- Entries
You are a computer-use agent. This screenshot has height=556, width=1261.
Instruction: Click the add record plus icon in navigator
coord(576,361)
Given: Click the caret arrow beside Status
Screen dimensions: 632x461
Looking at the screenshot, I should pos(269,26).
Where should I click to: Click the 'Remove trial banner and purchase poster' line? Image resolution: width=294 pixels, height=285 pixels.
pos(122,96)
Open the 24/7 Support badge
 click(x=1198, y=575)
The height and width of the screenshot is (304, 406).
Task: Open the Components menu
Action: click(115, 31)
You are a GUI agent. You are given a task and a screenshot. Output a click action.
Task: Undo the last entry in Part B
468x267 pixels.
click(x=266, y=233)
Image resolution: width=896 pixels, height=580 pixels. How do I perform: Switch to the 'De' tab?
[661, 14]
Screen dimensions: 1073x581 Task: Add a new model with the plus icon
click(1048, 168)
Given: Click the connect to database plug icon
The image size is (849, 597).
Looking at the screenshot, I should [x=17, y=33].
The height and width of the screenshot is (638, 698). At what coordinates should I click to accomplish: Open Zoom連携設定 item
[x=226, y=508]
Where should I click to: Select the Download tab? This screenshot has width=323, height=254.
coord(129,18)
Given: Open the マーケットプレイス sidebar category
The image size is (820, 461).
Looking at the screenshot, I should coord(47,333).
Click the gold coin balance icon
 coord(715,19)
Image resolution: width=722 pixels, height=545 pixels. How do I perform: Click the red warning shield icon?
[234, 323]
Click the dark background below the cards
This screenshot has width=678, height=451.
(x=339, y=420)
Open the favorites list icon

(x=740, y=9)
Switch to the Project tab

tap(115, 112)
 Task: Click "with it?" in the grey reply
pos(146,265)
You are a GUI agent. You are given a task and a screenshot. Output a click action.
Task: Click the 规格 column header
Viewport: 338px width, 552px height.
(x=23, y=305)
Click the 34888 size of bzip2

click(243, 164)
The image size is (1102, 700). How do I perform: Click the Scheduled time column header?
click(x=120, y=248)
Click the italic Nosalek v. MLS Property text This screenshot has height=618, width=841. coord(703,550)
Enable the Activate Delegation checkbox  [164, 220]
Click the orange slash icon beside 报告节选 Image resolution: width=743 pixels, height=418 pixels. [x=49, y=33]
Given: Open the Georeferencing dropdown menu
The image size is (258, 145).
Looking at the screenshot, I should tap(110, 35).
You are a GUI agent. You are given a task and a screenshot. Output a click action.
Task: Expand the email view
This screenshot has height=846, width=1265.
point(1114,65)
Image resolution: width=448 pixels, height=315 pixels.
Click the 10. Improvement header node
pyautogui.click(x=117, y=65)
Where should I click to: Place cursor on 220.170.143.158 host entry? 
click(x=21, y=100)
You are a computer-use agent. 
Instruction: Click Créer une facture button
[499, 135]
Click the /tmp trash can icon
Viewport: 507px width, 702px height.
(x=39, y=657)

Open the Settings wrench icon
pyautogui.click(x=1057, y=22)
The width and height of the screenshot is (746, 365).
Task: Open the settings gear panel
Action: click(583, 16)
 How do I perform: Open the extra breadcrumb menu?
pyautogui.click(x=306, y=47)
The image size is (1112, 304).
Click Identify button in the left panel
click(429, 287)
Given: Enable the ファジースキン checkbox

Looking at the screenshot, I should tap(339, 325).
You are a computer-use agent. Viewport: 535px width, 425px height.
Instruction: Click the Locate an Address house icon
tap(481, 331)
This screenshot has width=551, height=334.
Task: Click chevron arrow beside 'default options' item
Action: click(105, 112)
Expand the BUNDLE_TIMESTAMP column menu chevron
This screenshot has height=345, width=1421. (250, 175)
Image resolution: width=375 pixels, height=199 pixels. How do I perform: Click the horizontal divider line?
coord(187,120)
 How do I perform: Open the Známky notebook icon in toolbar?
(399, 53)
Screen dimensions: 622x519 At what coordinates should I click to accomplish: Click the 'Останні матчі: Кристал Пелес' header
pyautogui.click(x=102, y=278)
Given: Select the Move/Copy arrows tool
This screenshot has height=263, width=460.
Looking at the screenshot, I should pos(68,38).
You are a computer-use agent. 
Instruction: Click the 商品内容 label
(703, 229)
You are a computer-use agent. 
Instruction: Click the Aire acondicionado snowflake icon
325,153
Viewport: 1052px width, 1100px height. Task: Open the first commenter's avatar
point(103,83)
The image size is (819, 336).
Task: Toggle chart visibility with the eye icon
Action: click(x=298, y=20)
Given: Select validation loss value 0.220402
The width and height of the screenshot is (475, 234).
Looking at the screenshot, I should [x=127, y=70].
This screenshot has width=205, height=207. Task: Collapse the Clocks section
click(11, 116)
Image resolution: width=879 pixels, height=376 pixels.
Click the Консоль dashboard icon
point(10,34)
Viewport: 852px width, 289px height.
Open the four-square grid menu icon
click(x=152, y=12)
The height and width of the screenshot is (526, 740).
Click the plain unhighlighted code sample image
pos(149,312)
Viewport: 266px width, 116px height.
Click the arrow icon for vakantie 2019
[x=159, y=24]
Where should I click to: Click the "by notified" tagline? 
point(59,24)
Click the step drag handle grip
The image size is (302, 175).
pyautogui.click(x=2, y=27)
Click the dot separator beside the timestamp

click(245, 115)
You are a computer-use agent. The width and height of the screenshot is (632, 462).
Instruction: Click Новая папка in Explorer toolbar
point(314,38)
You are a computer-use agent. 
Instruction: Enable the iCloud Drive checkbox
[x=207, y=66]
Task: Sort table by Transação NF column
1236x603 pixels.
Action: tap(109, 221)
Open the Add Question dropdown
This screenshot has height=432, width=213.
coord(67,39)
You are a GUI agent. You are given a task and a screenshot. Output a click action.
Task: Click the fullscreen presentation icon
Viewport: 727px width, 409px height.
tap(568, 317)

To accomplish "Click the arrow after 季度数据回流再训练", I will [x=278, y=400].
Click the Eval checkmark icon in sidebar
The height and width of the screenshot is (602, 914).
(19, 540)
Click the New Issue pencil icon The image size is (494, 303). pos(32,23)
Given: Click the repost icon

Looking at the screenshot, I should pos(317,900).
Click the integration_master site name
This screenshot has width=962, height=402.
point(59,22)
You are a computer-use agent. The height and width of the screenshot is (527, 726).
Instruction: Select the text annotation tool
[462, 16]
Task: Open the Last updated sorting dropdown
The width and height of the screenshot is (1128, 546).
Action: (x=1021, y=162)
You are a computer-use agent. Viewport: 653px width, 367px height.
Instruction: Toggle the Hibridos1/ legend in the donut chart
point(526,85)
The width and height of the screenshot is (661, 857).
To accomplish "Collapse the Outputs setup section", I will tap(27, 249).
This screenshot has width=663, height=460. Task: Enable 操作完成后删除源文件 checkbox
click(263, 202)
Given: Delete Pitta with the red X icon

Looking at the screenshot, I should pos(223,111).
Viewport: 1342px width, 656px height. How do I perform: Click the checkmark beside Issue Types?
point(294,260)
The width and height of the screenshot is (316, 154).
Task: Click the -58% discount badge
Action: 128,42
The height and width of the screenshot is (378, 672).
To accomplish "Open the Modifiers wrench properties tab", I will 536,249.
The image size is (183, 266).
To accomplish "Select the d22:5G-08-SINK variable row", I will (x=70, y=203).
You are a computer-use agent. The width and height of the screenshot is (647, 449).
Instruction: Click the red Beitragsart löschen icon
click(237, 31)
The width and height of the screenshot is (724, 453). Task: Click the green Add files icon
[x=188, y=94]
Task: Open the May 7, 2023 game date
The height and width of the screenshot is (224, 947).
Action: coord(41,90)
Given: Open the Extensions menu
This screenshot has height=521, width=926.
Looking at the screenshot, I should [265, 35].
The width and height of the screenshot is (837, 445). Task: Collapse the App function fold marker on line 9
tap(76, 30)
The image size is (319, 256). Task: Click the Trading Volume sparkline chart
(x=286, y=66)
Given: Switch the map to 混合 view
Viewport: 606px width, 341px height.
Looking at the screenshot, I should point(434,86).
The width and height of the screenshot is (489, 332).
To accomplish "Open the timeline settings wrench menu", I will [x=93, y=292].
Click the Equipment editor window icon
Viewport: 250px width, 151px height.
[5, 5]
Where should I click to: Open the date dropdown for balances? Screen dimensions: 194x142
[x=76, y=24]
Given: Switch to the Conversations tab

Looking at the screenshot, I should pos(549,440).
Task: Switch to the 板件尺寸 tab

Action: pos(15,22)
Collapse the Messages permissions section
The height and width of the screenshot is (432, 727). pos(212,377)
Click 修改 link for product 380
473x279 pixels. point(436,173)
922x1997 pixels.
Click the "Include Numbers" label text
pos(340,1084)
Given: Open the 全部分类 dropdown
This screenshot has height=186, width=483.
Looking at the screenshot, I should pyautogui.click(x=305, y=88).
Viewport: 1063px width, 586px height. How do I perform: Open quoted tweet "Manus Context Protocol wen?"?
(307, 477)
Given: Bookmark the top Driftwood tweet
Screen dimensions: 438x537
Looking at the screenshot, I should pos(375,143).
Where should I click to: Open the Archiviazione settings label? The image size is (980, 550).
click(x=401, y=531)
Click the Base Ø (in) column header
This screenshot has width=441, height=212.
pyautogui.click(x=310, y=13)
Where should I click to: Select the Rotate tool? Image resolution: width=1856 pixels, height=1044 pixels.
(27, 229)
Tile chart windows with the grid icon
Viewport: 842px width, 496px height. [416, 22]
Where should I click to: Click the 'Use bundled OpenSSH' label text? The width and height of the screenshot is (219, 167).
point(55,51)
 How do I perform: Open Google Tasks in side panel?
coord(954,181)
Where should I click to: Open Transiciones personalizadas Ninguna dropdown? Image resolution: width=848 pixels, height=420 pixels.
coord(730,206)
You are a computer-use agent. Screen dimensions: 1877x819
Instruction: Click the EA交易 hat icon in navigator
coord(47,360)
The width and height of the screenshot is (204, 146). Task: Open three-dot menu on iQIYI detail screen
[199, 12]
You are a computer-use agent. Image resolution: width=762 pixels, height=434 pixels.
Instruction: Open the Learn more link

- Problem requirements
Copy the lines from the one containing "Screen dimensions: 1073x581" through the one containing "Looking at the screenshot, I should [x=17, y=33].", character for character.

- Response to this task
Screen dimensions: 1073x581 Task: Add a new model with the plus icon
click(1048, 168)
Given: Click the connect to database plug icon
The image size is (849, 597).
Looking at the screenshot, I should [x=17, y=33].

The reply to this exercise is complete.